Will’s June 1, 2008 Washington Post article titled “Carbon’s Power Brokers” (read whole article here) identifies the Lieberman-Warner bill’s central feature that was make deliberately ‘less than obvious to the general public’. In so many words, “cap and trade” legislation is essentially a less transparent form of taxation upon business’ energy production and use, and would have accomplished greatly expanded control of the U.S. economy by the newly formed environmental/energy use-control bureaucracy within the U.S. government. Following are some key quotations from the article:


“Speaking of endless troubles, “cap-and-trade” comes cloaked in reassuring rhetoric about the government merely creating a market, but government actually would create a scarcity so that government could sell what it had made scarce. ……. Businesses with unused emission allowances could sell their surpluses to businesses that exceed their allowances. The more expensive and constraining the allowances, the more money government would gain.”
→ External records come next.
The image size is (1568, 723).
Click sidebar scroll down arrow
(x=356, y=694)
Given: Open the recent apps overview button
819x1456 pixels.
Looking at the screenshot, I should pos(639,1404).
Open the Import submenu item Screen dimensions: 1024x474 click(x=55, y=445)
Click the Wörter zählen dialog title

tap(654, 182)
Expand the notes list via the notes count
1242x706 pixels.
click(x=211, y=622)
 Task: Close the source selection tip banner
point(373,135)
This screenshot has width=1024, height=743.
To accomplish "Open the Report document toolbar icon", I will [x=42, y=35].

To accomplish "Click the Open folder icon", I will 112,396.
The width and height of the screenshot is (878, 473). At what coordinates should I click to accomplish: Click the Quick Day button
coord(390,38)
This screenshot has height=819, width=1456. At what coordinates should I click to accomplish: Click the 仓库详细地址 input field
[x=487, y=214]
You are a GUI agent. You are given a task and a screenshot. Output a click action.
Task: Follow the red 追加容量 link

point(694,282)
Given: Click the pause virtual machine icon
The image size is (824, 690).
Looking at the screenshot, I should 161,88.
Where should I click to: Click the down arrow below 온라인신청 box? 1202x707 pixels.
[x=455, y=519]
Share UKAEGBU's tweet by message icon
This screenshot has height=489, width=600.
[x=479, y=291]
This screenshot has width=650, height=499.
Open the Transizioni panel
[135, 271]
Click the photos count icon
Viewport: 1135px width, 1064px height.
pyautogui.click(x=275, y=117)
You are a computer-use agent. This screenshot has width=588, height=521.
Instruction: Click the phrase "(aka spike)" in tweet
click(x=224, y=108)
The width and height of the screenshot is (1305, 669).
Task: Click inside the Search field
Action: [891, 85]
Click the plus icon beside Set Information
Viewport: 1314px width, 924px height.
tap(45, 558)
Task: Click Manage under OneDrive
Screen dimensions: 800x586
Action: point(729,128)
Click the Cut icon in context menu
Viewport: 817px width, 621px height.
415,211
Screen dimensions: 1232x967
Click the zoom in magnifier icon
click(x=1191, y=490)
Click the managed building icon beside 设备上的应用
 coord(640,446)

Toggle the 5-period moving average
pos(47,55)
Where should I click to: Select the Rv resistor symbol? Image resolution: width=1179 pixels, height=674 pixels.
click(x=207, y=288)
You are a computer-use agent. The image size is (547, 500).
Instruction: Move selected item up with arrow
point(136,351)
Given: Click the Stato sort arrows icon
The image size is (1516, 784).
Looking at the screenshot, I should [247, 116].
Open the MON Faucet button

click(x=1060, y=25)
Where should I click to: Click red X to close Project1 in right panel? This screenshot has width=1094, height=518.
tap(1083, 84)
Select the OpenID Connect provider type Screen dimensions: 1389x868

“If carbon emissions are the planetary menace that the political class suddenly says they are, why not a straightforward tax on fossil fuels based on each fuel’s carbon content? This would have none of the enormous administrative costs of the baroque cap-and-trade regime. And a carbon tax would avoid the uncertainties inseparable from cap-and-trade’s government allocation of emission permits sector by sector, industry by industry. So a carbon tax would be a clear and candid incentive to adopt energy-saving and carbon-minimizing technologies. That is the problem.”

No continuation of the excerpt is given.